Amazon is calling this initiative OpenSearch.

I was totally blown away by this talk when I attended it yesterday. This technology has lots of potential especially since it doesn't seem tied to Amazon in any way so MSN, Yahoo or Google could implement it as well. However there are a number of practical issues to consider. Most search engines make money from ads on their site so creating a mechanism where other sites can repurpose their results would run counter to their business model especially if this was being done by a commercial interest like Amazon.


 

Categories: Technology | Trip Report

These are my notes on the Remixing Technology at Applied Minds session by W. Daniel Hillis.

This was a presentation by one of the key folks at Applied Minds. It seems they dabble in everything from software to robots. There was an initial demo showing a small crawling robot where he explained that they discovered that six legged robots were more stable than those with four legs. Since this wasn't about software I lost interest for several minutes but did hear the audience clap once or twice for the gadgets he showed.

Towards the end the speaker started talking about an open market place of ideas. The specific scenario he described was the ability to pull up a map and have people's opinions of various places on the map show up overlayed on the map. Given that people are already providing these opinions on the Web today for free, there isn't a need to have to go through some licenced database of reviews to get this information. The ability to harness the collective consciousness of the World Wide Web in this manner was the promise of the Semantic Web which the speaker felt was going to be delivered. His talk reminded me a lot of the Committee of Gossips vision of the Semantic Web that Joshua Allen continues to evangelize.

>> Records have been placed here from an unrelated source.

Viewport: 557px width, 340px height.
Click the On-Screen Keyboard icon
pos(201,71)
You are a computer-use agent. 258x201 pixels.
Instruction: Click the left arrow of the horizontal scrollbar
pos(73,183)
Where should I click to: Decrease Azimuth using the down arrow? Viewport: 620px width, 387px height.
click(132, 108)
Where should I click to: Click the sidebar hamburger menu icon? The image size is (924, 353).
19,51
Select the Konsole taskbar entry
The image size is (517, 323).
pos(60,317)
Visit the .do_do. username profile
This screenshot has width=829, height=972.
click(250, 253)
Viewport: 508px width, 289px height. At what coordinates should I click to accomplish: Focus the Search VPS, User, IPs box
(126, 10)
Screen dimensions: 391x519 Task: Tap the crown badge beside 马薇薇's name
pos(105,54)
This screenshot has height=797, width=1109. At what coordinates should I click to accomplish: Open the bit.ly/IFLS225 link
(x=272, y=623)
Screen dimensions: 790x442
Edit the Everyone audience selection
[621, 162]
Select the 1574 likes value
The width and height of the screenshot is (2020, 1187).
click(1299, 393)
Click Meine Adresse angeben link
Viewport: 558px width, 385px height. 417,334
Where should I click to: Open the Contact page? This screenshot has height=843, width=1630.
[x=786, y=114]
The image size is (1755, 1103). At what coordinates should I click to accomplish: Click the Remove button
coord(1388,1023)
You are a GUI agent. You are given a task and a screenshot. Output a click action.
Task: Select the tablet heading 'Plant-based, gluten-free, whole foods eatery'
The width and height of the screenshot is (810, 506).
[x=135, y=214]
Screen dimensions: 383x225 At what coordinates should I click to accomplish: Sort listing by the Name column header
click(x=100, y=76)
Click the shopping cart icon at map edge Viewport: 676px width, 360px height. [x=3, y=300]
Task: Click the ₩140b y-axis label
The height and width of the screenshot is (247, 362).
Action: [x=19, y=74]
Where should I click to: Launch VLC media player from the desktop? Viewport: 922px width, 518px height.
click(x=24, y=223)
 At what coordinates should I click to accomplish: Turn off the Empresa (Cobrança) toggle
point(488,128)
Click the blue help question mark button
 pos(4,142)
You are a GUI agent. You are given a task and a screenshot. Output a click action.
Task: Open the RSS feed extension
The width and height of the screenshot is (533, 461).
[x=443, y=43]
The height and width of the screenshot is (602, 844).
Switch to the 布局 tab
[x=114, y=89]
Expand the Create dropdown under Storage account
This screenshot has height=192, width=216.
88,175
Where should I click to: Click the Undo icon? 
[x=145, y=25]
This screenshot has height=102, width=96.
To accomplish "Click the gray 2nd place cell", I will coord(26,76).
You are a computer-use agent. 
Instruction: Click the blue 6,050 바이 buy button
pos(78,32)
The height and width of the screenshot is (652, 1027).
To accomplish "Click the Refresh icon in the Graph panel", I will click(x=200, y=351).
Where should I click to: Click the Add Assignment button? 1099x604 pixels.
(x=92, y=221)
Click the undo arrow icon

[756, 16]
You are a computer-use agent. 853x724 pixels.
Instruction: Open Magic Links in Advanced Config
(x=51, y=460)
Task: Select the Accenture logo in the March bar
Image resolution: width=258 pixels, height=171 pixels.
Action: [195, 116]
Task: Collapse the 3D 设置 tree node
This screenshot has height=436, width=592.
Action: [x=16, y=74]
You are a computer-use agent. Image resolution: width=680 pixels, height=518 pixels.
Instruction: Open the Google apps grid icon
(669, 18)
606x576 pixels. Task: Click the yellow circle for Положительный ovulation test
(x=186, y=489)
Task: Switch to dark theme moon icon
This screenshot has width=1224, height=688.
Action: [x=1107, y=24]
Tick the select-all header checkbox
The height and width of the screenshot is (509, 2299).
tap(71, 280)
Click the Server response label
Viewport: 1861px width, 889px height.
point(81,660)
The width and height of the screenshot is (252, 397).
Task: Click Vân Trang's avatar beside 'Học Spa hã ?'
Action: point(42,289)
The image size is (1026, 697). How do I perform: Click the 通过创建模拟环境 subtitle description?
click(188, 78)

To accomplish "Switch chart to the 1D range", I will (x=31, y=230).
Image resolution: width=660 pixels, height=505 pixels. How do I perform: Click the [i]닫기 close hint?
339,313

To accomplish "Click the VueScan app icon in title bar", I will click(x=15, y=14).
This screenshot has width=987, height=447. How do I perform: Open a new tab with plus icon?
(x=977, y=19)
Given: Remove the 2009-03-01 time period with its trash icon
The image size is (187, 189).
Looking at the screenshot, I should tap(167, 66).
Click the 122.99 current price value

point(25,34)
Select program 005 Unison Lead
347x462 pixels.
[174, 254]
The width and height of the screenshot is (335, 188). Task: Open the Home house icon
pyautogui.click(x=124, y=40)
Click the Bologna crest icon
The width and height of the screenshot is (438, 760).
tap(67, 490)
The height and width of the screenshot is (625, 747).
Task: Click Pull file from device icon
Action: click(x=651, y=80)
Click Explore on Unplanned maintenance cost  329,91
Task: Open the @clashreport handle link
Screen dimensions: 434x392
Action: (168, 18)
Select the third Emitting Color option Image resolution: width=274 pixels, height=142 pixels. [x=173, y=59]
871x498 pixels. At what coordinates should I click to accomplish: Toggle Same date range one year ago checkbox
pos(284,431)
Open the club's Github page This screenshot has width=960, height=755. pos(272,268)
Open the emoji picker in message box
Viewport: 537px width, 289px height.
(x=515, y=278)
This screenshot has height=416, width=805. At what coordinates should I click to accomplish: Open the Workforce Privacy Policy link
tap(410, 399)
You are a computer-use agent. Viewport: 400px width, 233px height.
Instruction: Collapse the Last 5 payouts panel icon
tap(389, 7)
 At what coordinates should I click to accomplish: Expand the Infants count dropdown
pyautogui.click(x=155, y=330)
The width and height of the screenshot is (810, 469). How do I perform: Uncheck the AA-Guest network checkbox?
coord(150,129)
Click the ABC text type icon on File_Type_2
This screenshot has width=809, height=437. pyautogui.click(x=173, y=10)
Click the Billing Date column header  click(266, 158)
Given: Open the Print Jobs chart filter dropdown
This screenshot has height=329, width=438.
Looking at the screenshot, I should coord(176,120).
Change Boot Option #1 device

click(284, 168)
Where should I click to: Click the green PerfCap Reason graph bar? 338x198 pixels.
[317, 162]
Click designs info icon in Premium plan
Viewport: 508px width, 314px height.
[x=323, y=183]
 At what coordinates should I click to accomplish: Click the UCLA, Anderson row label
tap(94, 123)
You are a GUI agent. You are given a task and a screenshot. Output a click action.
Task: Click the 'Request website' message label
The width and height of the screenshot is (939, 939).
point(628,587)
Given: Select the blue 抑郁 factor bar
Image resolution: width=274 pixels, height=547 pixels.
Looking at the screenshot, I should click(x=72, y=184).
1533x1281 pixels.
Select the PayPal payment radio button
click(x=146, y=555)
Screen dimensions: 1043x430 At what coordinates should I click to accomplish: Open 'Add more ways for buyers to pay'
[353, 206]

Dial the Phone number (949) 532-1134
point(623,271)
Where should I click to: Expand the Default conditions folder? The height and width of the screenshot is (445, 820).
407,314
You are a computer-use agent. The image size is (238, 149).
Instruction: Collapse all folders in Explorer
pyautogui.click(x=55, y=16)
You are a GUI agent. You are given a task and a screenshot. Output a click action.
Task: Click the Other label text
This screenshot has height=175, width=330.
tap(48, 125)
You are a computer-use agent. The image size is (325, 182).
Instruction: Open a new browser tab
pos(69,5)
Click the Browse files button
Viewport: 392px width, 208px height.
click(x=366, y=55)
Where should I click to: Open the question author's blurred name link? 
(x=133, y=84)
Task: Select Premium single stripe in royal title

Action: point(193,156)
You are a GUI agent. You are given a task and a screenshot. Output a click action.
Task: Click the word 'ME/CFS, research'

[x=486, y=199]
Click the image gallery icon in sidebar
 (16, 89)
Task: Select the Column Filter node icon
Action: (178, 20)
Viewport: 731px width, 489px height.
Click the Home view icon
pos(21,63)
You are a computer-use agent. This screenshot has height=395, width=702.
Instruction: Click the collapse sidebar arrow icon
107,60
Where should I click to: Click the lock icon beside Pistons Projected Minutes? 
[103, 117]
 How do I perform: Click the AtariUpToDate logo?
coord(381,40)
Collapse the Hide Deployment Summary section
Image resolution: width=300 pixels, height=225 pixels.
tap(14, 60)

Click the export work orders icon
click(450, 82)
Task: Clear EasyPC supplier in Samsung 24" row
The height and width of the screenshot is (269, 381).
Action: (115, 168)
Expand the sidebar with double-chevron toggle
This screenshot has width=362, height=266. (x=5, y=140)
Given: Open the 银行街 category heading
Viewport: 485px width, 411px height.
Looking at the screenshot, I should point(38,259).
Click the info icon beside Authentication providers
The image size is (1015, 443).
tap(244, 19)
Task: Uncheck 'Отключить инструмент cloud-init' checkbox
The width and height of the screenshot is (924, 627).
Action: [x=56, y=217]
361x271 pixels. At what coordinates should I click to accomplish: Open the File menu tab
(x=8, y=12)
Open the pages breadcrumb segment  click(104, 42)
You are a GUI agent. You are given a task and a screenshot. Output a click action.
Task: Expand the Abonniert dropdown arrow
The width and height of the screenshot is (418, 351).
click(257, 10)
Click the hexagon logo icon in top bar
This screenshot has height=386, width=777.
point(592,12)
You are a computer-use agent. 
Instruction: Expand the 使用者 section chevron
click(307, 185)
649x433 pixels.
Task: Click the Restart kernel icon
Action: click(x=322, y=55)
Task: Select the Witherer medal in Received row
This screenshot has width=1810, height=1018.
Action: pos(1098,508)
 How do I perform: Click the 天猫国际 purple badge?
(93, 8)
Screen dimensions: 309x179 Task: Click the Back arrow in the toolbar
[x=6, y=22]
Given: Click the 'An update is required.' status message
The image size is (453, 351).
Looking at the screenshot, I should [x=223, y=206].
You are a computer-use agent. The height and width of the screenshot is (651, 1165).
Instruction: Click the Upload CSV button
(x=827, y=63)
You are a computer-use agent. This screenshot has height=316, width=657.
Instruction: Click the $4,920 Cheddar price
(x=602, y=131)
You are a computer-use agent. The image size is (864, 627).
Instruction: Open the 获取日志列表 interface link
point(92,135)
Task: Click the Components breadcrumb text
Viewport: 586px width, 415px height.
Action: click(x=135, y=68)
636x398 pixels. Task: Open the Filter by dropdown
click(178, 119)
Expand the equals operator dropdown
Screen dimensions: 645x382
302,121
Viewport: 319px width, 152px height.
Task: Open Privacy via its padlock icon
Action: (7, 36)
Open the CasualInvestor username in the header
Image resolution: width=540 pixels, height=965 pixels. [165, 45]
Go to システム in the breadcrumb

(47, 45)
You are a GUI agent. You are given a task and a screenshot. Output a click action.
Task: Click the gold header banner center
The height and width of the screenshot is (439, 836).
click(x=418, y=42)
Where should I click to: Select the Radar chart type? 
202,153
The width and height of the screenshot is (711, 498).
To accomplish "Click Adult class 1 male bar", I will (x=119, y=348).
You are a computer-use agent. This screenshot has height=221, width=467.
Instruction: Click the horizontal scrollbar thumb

It seems lots of smart people are getting the same ideas about what the Semantic Web should be. Unfortunately, they'll probably have to route around the W3C crowd if they ever want to realize this this vision.


 

Categories: Technology | Trip Report

These are my notes on the The App is the API: Building and Surviving Remixable Applications by Mike Shaver. I believe I heard it announced that the original speaker couldn't make it and the person who gave the talk was a stand in.

This was one of the 15 minute keynotes (aka high order bits). The talk was about Firefox and its extensibility model. Firefox has 3 main extensibility points; components, RDF data sources and XUL overlays.

Firefox components are similar to Microsoft's COM components. A component has a contract id which an analogous to a GUID in the COM world. Components can be MIME type handlers, URL scheme handlers, XUL application extensions (e.g. mouse gestures) or inline plugins (similar to ActiveX). The Firefox team is championing a new plugin model that is similar to ActiveX which is expected to be supported by Opera and Safari as well. User defined components can override built in components by claiming their contract id in a process which seemed to be fragile but the speaker claimed has worked well so far.

Although RDF is predominantly used as a storage format by both Thunderbird and Firefox, the speaker gave the impression that this decision was a mistake. He repeatedly stated that graph based data model was hard for developers to wrap their minds around and that it was too complex for their needs. He also pointed out that whenever RDF was criticized by them, advocates of the technology [and the Semantic Web] would claim tha there were  future benefits that would be reaped from using RDF.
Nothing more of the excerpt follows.